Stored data
______

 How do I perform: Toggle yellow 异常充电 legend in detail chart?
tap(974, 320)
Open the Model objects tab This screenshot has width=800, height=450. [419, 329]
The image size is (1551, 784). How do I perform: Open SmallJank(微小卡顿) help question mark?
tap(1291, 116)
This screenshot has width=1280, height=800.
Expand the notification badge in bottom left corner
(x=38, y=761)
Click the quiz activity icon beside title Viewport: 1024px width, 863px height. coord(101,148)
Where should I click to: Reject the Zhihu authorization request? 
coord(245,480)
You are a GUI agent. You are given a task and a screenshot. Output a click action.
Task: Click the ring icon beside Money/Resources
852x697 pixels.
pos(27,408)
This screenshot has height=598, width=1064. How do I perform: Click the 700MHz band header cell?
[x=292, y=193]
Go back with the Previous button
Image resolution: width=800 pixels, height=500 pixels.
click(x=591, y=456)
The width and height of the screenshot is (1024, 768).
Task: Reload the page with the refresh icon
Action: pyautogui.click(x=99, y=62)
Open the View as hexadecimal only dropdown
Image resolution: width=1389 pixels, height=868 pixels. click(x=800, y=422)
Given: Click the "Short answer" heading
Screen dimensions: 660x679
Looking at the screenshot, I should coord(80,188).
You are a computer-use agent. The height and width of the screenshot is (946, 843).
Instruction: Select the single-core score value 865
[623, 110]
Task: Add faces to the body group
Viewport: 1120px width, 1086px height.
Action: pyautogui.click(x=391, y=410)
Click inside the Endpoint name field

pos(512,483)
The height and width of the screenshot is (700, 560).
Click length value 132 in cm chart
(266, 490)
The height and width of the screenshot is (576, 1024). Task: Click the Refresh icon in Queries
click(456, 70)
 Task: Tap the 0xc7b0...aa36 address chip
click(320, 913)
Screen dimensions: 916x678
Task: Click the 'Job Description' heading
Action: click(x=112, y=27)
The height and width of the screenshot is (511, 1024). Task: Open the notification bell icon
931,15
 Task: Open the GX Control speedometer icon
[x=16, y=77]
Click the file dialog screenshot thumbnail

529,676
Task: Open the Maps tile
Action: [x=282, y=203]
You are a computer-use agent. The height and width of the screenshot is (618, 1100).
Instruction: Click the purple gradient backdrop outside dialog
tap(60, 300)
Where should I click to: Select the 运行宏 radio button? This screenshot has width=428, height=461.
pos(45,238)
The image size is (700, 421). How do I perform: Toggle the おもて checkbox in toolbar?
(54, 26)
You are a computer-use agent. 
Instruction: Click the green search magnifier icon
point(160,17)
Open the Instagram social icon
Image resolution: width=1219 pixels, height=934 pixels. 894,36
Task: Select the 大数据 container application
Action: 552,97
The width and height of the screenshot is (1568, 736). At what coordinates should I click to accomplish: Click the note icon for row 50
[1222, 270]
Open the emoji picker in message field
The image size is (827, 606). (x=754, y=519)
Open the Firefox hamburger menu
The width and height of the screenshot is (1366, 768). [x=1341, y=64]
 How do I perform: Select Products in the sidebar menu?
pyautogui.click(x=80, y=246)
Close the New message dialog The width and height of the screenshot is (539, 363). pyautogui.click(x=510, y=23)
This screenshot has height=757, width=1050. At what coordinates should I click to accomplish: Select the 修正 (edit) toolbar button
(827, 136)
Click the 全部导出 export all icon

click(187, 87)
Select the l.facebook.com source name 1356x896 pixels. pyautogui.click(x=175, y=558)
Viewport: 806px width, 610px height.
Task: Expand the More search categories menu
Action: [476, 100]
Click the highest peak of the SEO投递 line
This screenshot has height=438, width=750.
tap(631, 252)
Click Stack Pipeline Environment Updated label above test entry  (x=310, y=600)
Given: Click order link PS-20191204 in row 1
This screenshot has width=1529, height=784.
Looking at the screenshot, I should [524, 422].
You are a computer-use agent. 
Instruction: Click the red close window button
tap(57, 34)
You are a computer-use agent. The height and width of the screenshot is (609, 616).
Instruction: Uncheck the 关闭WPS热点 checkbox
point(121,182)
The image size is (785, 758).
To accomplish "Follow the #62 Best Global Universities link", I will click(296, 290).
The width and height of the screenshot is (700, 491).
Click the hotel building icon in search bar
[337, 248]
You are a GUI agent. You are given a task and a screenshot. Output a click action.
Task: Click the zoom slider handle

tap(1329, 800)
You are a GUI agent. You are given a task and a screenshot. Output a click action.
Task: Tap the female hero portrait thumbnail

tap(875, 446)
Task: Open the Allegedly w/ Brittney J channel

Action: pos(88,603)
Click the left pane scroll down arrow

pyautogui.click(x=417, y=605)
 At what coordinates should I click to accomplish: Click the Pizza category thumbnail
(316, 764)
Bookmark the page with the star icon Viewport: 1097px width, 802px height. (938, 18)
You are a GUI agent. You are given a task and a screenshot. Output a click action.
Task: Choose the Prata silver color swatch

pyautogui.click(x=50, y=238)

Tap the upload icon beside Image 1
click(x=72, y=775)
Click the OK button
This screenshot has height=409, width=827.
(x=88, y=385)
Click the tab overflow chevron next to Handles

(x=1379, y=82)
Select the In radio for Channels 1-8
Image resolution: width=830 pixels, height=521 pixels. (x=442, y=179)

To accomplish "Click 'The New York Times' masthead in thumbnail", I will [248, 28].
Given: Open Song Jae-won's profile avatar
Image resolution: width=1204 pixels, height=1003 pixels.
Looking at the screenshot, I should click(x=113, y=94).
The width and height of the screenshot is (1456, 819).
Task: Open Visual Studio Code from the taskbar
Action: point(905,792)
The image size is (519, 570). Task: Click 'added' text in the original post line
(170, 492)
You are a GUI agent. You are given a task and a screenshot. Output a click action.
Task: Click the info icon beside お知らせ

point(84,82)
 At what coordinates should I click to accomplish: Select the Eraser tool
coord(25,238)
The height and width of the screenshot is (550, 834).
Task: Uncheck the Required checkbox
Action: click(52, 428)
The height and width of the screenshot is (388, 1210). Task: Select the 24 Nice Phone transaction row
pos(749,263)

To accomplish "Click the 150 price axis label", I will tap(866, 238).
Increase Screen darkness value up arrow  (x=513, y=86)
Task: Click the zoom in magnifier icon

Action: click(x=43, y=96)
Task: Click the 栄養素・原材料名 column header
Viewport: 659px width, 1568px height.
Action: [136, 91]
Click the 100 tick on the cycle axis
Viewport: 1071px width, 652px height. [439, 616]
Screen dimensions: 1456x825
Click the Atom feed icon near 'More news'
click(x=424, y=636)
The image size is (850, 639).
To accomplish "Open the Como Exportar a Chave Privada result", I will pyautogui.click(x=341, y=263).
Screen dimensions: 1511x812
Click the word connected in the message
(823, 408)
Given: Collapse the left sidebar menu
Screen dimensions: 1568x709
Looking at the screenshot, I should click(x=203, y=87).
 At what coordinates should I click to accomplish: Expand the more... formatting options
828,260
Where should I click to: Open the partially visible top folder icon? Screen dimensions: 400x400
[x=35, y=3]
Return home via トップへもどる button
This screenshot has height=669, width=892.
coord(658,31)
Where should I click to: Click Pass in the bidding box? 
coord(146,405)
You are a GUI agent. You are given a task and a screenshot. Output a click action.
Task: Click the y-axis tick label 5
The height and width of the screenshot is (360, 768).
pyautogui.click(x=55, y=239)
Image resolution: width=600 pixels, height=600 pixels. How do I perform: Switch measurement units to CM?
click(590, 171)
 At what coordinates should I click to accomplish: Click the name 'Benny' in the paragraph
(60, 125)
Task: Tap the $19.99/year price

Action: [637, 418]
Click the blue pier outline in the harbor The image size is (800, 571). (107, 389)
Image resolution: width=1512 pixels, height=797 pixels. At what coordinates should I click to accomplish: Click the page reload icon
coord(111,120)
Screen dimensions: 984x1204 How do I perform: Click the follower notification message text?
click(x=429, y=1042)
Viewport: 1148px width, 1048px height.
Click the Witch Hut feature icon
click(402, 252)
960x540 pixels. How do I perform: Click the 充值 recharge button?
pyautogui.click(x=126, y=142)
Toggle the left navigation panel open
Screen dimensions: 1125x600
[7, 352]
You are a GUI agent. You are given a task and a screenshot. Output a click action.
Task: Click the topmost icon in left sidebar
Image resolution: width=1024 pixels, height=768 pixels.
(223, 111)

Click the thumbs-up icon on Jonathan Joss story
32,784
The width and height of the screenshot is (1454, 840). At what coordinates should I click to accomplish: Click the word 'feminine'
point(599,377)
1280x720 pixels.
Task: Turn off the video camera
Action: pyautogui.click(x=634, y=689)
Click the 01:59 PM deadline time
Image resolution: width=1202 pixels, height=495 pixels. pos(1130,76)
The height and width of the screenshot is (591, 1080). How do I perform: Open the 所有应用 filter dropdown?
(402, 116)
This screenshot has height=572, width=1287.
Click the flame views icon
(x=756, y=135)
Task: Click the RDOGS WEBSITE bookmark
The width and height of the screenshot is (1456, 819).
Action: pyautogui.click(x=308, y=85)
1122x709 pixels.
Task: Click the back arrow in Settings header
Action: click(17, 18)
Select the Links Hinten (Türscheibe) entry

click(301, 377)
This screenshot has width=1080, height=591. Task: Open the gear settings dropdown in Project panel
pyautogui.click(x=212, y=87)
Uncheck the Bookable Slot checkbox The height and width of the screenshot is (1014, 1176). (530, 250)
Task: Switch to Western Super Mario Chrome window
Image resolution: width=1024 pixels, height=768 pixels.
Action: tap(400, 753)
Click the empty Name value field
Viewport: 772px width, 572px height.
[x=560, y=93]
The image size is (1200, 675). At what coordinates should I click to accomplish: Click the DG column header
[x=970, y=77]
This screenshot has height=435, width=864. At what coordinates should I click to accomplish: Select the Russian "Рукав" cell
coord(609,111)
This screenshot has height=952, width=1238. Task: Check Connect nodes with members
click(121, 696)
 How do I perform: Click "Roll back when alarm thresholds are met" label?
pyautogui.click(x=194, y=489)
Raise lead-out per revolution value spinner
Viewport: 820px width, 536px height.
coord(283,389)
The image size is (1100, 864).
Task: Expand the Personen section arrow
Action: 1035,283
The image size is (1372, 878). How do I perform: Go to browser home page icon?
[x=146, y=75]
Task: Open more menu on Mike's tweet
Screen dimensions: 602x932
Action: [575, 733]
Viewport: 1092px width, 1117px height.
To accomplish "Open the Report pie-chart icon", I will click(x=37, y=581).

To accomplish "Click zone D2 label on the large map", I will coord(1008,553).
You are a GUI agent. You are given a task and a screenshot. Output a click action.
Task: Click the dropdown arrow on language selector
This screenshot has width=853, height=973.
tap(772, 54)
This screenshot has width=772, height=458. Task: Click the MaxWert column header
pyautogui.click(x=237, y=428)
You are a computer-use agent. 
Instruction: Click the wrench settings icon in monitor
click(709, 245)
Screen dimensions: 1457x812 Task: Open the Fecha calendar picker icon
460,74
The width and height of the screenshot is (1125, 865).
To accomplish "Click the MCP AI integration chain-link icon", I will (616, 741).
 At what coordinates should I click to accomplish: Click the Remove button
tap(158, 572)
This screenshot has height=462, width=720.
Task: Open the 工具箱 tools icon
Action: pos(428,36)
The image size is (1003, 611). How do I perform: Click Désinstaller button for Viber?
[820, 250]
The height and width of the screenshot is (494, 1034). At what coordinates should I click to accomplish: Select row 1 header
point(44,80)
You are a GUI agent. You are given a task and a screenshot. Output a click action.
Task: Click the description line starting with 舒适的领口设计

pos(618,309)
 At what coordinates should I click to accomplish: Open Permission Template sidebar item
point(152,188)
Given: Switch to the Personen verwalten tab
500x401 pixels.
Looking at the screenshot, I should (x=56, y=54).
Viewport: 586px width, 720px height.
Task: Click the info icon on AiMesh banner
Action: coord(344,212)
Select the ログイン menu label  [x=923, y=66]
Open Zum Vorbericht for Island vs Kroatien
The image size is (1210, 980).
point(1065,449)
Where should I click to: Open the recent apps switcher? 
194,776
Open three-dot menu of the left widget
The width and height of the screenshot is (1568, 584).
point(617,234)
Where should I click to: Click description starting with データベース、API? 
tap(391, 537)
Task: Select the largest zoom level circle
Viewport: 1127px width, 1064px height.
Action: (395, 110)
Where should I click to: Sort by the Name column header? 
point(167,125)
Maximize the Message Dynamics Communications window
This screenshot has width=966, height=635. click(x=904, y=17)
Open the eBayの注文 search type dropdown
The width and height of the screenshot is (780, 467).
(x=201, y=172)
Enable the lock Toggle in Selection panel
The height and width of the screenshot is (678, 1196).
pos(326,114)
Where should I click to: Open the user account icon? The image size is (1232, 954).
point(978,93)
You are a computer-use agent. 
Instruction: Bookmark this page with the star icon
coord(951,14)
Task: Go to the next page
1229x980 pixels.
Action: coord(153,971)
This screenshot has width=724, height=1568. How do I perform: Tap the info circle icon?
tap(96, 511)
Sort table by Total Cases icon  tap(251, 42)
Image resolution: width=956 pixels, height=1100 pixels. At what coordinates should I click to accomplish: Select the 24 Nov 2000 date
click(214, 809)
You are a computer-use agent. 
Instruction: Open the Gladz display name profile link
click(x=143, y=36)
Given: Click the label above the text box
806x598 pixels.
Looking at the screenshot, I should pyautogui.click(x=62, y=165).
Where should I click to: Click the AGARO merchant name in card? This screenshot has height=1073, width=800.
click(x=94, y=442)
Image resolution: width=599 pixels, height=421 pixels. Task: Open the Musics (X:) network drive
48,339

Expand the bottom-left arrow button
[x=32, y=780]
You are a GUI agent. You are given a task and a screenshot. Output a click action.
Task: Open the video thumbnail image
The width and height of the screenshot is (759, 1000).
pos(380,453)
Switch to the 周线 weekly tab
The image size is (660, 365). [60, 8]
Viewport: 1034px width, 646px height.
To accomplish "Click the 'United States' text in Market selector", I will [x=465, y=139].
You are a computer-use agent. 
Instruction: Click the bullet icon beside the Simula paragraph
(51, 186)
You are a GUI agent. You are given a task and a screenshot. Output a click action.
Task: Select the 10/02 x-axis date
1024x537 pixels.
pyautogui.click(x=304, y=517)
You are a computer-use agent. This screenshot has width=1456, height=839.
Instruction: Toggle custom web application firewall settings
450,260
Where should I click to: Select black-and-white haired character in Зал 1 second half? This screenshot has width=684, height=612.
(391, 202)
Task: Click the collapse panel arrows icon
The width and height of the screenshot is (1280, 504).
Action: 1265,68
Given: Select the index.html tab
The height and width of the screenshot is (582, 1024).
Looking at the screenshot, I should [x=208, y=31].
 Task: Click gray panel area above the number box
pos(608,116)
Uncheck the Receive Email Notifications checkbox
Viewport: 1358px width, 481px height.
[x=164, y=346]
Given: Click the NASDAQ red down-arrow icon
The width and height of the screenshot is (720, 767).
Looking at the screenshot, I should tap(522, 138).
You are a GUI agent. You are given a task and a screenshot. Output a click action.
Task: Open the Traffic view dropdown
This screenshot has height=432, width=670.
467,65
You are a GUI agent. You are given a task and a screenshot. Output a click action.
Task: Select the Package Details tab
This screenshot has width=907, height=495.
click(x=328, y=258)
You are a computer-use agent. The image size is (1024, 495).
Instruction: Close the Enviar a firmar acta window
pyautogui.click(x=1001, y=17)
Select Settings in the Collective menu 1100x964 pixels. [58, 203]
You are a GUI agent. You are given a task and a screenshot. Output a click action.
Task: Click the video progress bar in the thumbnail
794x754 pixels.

______

_REQUIREMENT_: Look above for the line containing "Screen dimensions: 984x1204" and the line containing "Task: Click the RDOGS WEBSITE bookmark". Transcribe both, with the lines between them, exactly.

_RESPONSE AREA_:
Screen dimensions: 984x1204 How do I perform: Click the follower notification message text?
click(x=429, y=1042)
Viewport: 1148px width, 1048px height.
Click the Witch Hut feature icon
click(402, 252)
960x540 pixels. How do I perform: Click the 充值 recharge button?
pyautogui.click(x=126, y=142)
Toggle the left navigation panel open
Screen dimensions: 1125x600
[7, 352]
You are a GUI agent. You are given a task and a screenshot. Output a click action.
Task: Click the topmost icon in left sidebar
Image resolution: width=1024 pixels, height=768 pixels.
(223, 111)

Click the thumbs-up icon on Jonathan Joss story
32,784
The width and height of the screenshot is (1454, 840). At what coordinates should I click to accomplish: Click the word 'feminine'
point(599,377)
1280x720 pixels.
Task: Turn off the video camera
Action: pyautogui.click(x=634, y=689)
Click the 01:59 PM deadline time
Image resolution: width=1202 pixels, height=495 pixels. pos(1130,76)
The height and width of the screenshot is (591, 1080). How do I perform: Open the 所有应用 filter dropdown?
(402, 116)
This screenshot has height=572, width=1287.
Click the flame views icon
(x=756, y=135)
Task: Click the RDOGS WEBSITE bookmark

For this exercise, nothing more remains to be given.